Philippe quitta Paris, l’année suivante, et continua depuis à donner ses séances à l’étranger ou dans les provinces de la France.
Les succès de Philippe n’auraient pas manqué de raviver encore mon désir de hâter la réalisation de mes projets de théâtre, si à cette époque un malheur ne fût venu me jeter dans un profond découragement. Je perdis ma femme.
Resté seul avec trois enfants en bas-âge, il me fallut, si inhabile que je fusse aux soins du ménage, en surveiller la direction. Aussi, au bout de deux ans, volé par les uns, trompé par les autres, j’avais perdu peu à peu l’aisance que mon travail avait apporté dans ma maison, et je marchais à ma ruine.
Poussé par les exigences de ma position, je songeai à me refaire un intérieur: je me remariai.
J’aurai tant de fois l’occasion de parler de ma nouvelle épouse, que je me dispenserai pour le moment de lui rendre le tribut d’éloges qui lui sont si bien dus. D’ailleurs je ne suis pas fâché d’abréger ces détails d’intérieur, qui, très importants dans ma vie, ne sont dans ce récit que d’un bien faible intérêt.
L’exposition de 1844 allait avoir lieu; je demandai et j’obtins l’autorisation d’y présenter les objets de ma fabrication. L’emplacement que l’on m’assigna, situé en face de la porte d’honneur, fut sans contredit un des plus beaux de la salle.
Je fis ériger un gradin circulaire, sur lequel je mis un spécimen de toutes les pièces mécaniques que j’avais exécutées jusqu’alors.

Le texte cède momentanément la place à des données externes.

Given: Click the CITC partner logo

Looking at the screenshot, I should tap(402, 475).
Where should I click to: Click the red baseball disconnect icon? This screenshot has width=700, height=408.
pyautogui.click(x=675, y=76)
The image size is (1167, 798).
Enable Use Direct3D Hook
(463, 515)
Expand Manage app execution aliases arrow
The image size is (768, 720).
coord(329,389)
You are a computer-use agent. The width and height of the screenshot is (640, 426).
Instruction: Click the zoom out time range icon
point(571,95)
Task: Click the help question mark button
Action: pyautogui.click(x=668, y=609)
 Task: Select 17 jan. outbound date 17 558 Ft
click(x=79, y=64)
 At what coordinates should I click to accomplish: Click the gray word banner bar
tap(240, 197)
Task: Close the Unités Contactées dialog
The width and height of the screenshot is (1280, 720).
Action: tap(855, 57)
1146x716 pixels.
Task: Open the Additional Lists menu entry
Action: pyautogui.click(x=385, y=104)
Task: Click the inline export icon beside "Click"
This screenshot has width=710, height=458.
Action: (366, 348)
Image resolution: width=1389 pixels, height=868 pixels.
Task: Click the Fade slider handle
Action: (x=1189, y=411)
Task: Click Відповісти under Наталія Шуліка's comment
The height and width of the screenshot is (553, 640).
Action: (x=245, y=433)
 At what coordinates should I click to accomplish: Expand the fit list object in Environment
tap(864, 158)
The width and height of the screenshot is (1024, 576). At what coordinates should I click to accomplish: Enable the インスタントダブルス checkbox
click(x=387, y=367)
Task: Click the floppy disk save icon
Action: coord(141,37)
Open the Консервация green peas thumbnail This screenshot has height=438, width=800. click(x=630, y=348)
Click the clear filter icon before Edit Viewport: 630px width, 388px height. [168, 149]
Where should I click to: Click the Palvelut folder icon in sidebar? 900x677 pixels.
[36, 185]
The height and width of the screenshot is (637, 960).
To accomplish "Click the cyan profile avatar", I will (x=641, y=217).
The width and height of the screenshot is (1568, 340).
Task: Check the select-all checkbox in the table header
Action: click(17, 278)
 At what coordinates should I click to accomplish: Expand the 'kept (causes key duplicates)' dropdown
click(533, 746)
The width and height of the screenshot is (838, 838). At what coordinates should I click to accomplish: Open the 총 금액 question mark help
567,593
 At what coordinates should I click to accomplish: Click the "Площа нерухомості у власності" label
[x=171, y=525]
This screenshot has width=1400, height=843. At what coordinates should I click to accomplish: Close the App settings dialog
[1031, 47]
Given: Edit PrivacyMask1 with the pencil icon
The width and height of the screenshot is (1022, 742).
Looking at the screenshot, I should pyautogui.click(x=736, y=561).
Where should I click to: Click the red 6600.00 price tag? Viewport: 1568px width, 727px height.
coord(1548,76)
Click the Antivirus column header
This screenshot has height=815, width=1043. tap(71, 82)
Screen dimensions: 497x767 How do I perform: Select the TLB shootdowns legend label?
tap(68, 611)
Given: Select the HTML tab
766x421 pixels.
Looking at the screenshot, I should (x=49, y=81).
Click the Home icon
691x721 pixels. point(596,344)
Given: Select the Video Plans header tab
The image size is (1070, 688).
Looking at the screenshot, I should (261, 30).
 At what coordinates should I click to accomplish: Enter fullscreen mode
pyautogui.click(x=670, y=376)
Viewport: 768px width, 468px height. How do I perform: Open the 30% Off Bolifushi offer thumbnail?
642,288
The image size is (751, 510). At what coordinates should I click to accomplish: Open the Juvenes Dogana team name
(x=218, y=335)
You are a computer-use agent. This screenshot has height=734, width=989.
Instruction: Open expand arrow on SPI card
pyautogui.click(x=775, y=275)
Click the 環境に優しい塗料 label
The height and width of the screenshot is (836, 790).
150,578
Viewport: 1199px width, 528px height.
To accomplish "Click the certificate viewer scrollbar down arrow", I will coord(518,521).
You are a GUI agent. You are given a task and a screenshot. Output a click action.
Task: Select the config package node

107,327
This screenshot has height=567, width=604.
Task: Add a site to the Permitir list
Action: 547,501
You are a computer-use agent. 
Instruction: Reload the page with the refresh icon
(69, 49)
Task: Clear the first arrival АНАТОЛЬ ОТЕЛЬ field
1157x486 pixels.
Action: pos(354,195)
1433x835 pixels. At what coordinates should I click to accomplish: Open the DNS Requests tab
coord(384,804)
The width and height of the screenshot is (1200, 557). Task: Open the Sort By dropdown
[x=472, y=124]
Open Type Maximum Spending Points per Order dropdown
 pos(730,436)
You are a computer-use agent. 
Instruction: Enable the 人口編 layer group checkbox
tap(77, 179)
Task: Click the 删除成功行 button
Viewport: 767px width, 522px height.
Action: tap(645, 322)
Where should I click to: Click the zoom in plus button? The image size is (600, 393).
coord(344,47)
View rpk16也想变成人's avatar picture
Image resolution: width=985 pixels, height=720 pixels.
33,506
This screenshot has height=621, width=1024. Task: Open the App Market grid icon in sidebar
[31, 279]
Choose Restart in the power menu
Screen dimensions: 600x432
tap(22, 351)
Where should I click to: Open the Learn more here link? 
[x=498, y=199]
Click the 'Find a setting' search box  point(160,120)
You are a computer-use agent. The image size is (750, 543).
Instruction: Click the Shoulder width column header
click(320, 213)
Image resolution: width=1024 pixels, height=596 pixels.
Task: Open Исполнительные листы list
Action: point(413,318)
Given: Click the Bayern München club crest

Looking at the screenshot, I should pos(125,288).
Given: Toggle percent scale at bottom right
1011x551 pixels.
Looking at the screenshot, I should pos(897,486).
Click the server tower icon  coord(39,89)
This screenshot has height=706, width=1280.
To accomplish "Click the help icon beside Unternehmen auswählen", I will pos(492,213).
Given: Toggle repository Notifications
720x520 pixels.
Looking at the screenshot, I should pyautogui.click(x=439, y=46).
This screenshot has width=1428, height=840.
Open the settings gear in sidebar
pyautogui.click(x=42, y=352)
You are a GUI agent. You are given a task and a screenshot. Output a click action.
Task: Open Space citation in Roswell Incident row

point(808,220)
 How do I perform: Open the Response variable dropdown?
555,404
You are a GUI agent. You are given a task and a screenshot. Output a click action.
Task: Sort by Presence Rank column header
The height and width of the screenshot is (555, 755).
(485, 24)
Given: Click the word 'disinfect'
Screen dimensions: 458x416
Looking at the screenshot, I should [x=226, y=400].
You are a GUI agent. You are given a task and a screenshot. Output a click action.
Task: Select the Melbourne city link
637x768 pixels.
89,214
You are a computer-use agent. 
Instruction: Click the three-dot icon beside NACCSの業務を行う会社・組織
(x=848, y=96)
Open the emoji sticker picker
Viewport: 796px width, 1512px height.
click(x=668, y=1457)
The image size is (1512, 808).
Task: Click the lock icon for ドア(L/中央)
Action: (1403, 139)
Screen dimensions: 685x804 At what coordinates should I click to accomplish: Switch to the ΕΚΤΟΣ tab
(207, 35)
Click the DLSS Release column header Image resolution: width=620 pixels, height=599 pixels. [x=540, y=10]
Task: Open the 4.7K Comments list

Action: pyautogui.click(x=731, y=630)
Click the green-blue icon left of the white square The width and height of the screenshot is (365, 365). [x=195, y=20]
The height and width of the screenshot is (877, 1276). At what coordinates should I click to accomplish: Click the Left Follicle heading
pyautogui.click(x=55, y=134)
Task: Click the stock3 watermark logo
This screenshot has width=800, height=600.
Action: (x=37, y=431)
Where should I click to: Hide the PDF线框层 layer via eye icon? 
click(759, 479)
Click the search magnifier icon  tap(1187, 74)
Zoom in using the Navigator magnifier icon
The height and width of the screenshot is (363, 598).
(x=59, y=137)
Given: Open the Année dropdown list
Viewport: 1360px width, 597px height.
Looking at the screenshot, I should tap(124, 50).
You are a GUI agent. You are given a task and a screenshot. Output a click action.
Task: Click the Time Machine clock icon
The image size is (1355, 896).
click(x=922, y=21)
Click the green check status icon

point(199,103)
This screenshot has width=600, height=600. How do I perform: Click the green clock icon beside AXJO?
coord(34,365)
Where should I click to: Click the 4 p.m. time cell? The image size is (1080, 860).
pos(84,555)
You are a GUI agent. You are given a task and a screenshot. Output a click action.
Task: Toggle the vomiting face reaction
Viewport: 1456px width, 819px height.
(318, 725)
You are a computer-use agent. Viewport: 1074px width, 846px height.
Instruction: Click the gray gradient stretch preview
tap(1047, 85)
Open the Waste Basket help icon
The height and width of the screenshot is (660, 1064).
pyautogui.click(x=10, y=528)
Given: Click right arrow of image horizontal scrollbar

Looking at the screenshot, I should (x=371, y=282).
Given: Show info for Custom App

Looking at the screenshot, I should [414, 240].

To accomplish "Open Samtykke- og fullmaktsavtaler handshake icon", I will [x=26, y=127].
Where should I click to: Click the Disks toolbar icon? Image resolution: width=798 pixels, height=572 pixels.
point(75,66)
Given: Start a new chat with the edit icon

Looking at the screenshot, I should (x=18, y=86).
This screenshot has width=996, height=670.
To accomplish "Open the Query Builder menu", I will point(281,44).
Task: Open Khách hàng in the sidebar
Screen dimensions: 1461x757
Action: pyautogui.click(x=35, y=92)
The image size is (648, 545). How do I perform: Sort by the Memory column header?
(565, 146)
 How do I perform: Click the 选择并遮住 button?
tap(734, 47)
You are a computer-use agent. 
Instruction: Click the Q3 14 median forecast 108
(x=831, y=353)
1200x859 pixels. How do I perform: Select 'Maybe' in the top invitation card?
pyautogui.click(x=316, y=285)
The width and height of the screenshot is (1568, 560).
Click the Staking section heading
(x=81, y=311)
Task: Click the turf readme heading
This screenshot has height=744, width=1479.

Dans le nombre figurait en première ligne mon écrivain, que M. G.... avait bien voulu me confier pour cette circonstance.
J’eus, je puis le dire, les honneurs de l’exposition. Mes produits étaient constamment entourés d’une foule de spectateurs d’autant plus empressés, que le divertissement auquel ils assistaient se donnait gratis.
Louis-Philippe faisait des visites journalières au Palais de l’Industrie, et mes automates lui avaient été signalés comme méritant son attention. Il témoigna le désir de les voir, et me fit annoncer sa visite, vingt-quatre heures à l’avance. J’eus donc le temps nécessaire pour mettre tout en ordre.
Le Roi arriva tenant le Comte de Paris par la main. Je me plaçai à sa gauche pour lui donner l’explication de mes différentes pièces. La Duchesse d’Orléans était près de moi; les autres membres de la famille royale formaient cercle autour de Sa Majesté. La foule, maintenue par les gardiens du Palais et les agents de police, laissait un vide autour de mon exposition.